You see readers, I try to make it simple for you. The above points are all there is to it. NOTHING ELSE.  Save yourself from the fatigue which your newspapers are inflicting upon you.  For example the Indian Express has no less than six pages devoted majorly on this issue today. Or The Hindu which has an editorial and a column besides the coverage on front page. Times of India and Hindustan Times are a little better but only in comparison.

Indian Express has gone berserk to raid the mind and heart of its readers. Three big pieces from A.M. Ahmad (a former Chief Justice of India), Faizan Mustafa (vice-chancellor NALSAR University of Law) and PS Krishnan (ex-secretary of Government of India) put its readers under siege. The newspaper still won’t let up. It quotes from national parties you wouldn’t have heard in your lifetimes, especially if you are not from Kerala: Revolutionary Socialist Party and Indian Union Muslim League. Doesn’t matter if their presence in Lok Sabha is only 1-2 members.  It quotes Congress member KV Thomas: “You (BJP) are butchering Indian democracy;” and gives a screaming headline: “Opposition sit-in in House to protest extra sitting.”

Such a massive coverage and not a line on what Arun Jaitley said in defence. Surely Indian Express was not lacking in man-power, space or intent. Then why blank the man who is BJP’s voice and who has demolished all the above points in his typical clinical fashion? What happens to the time-tested commandment of journalism to present both sides equally? Why not admit you are partisan.

So readers hear out what Jaitley said on all the points: punch for punch, blow for blow. His words are in quotes:

  • It’s an election gimmick: “It’s part of election manifestoes of most political parties, including Congress.”
  • It’s just a Jumla: “Why it’s a jumla for BJP and not for Congress, or others, who have a similar manifesto?”
  • It’s a breach of the 50 per cent reservation quota: “The 50 per cent ceiling is on castes as provided for in Section 16 (4) of the Constitution. This new quota is activated through a new section: 16 (5). This 10 per cent quota is from the general category—not reserved category.
  • It provides quota on economic criteria: “If out of that 50 per cent (for general category) 10 per cent is being shared among the poor who can have a problem with it?… Just as equals can’t be treated unequally, unequal people can’t be treated equally.”
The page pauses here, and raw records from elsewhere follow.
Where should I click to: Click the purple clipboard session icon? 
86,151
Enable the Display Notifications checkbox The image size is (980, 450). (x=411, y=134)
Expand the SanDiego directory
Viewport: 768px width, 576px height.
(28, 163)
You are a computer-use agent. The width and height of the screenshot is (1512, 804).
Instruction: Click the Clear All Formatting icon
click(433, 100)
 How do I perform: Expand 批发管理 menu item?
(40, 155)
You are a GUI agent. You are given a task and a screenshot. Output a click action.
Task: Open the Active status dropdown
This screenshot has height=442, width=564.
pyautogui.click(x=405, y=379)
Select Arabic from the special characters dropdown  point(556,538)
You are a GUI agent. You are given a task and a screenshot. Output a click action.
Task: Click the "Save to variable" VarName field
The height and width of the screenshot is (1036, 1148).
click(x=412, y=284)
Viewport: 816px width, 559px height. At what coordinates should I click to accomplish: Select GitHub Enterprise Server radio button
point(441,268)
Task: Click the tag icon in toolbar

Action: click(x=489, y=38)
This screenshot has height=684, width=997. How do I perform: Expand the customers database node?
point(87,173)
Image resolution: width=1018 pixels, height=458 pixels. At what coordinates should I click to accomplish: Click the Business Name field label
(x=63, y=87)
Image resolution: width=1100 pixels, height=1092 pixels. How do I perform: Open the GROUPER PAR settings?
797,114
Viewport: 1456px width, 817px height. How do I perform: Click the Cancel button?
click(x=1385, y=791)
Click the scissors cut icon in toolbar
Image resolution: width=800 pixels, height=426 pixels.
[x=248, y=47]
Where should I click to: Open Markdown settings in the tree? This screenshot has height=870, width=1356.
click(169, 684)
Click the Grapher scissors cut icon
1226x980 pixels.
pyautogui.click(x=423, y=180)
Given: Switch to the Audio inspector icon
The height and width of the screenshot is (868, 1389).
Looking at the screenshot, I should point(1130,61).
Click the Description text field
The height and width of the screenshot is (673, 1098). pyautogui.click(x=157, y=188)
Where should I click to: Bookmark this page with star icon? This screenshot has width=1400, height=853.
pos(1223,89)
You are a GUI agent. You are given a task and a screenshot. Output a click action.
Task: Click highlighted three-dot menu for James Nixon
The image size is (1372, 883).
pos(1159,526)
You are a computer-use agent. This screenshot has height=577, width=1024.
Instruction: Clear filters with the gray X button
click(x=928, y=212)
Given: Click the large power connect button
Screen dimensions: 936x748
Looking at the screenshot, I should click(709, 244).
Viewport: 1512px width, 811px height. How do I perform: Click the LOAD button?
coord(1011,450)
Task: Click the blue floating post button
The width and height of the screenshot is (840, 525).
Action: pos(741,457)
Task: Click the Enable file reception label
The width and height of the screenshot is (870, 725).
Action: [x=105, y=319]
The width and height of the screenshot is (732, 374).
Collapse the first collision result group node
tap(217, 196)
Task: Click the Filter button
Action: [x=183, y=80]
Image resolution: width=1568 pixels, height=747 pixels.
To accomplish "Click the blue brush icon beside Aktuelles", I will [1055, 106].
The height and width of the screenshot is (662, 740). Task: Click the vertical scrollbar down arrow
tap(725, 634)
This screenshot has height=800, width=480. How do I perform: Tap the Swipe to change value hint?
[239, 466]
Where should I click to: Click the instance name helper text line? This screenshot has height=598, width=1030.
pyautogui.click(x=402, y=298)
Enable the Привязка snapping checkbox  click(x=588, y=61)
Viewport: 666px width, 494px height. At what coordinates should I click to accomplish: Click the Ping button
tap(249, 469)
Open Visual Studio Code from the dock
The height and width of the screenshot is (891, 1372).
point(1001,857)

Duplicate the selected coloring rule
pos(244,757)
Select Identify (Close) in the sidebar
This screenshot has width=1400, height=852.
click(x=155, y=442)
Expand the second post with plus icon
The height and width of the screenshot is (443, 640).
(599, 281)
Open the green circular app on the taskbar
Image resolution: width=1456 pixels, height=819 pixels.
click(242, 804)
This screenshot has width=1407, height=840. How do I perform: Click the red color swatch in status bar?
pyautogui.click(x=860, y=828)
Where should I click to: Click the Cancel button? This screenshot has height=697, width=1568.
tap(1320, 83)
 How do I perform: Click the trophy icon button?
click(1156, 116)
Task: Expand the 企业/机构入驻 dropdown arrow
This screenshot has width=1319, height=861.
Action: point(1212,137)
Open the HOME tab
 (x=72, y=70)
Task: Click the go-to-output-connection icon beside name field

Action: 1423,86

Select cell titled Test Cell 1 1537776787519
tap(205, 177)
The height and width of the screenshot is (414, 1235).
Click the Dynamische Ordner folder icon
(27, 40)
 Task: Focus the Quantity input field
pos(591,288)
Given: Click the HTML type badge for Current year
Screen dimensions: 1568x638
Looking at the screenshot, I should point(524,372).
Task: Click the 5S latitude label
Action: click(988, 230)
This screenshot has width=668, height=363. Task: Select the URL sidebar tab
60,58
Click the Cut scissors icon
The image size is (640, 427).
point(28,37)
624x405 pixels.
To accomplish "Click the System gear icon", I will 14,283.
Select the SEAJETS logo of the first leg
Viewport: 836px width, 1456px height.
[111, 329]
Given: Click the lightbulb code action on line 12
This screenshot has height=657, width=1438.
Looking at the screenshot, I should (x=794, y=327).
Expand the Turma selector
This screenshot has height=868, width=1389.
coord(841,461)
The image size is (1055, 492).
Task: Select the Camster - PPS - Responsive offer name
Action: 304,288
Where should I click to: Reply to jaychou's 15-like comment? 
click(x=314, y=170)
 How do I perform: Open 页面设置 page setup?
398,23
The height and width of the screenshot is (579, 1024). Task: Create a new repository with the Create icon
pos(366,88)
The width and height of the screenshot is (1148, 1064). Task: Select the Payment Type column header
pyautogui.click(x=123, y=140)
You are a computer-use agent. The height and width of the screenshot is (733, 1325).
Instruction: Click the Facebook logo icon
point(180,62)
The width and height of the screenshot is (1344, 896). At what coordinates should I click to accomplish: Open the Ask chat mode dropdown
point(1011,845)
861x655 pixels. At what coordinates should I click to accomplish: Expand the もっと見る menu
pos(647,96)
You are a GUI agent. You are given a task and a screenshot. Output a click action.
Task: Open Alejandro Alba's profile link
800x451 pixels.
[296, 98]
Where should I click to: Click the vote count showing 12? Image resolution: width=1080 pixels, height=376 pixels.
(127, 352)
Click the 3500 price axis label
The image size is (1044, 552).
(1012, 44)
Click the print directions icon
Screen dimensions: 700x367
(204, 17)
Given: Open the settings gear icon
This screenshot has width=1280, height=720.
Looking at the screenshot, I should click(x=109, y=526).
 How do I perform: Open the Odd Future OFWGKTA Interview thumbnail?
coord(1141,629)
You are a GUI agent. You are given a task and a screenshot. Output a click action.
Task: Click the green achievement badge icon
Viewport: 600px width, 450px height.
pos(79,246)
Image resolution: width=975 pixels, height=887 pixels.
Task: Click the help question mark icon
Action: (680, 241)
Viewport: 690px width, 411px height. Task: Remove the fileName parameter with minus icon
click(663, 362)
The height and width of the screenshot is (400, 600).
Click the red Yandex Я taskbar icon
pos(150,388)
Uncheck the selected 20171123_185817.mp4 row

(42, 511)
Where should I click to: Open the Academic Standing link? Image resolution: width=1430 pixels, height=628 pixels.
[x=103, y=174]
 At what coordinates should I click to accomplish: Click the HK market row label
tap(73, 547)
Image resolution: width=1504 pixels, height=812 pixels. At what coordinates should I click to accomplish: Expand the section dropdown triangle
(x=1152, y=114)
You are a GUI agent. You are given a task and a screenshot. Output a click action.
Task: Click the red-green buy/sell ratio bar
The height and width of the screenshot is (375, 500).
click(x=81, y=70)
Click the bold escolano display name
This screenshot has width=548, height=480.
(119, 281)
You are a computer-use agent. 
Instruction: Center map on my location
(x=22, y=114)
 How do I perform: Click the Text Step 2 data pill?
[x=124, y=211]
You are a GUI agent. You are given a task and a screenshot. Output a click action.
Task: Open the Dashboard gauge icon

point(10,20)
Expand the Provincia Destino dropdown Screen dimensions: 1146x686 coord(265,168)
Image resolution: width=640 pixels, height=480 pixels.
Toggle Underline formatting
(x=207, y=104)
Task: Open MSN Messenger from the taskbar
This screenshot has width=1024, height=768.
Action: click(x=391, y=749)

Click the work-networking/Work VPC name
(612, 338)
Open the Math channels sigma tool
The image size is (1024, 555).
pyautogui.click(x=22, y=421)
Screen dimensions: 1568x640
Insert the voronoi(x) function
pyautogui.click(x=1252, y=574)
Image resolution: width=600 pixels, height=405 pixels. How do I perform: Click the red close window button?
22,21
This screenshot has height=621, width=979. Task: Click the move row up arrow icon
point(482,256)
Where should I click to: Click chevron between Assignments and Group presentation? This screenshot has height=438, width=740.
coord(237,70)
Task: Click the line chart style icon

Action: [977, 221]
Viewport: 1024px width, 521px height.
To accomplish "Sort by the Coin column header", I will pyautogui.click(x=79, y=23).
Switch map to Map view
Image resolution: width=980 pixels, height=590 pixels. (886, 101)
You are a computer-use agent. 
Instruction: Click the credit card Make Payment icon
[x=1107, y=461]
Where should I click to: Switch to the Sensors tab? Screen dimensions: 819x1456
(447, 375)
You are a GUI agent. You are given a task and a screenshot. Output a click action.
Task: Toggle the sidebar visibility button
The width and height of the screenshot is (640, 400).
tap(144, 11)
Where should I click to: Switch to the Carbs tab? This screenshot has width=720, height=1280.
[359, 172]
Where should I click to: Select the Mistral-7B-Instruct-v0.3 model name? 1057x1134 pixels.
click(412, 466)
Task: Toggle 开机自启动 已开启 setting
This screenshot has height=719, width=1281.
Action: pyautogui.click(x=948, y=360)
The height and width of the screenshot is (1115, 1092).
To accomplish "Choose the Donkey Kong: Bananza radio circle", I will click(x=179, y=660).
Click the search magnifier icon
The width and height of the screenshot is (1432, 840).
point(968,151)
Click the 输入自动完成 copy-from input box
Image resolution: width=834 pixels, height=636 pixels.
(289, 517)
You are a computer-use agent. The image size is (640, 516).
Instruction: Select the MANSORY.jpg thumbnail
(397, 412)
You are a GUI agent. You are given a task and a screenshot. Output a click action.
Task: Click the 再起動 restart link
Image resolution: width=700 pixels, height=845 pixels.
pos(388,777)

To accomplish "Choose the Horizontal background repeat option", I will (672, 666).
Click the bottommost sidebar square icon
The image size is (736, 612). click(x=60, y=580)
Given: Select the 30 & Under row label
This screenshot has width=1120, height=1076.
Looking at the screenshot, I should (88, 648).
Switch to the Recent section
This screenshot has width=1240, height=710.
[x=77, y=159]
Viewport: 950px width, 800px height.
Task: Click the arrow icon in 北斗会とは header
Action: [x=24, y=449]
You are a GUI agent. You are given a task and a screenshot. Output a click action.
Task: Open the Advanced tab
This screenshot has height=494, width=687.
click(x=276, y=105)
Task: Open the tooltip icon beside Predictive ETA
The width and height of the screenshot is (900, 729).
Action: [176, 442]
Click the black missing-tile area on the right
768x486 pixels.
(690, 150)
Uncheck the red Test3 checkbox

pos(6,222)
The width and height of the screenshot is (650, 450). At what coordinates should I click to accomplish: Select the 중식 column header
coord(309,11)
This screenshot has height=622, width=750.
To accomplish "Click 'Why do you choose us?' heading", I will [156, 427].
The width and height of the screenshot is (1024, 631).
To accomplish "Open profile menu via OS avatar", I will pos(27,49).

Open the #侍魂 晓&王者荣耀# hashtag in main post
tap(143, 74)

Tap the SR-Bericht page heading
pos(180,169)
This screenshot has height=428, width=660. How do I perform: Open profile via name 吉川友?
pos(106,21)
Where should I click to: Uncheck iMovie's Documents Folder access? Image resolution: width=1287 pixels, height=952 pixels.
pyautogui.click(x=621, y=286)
Jaitley firmly opined: “No legal pitfalls in the way the legislation has been designed…it buffers it from any adverse legal opinion.”

All the English newspapers have gone big on stating that a similar attempt by PV Narasimha Rao had been struck down by the courts. Most obscured Jaitley’s views on it: “PV Narasimha Rao brought it through notifications. States too tried reservation through notification or normal law. They didn’t have power from Constitution…there was no provision in the Constitution which supported quota on economic criteria (as the BJP government has now sought through the Constitution.)”  Or that “21 private members bills have sought a similar quota in the Parliament over time.”

There is another mischievous twist to the fact: “Over 95 per cent of the population would now be under quota.’” Not 95 per cent of the population but 95 per cent of the economically backward section!!!

This piece is not about the merit of the move: whether the country needs further reservations or not. This article is about how English mainstream media misleads its readers and warps facts. For the readers to question who gains if India loses.

If anything, our newspapers should have exposed the hypocrisy of political parties who put the same in their manifesto, give a mouthful in front of media yet vote in favour to the extent that the scoreline is 323-3. Or what Jaitley pithily said about the Left: “The Communists were opposing a measure brought for the poor.”

Shame.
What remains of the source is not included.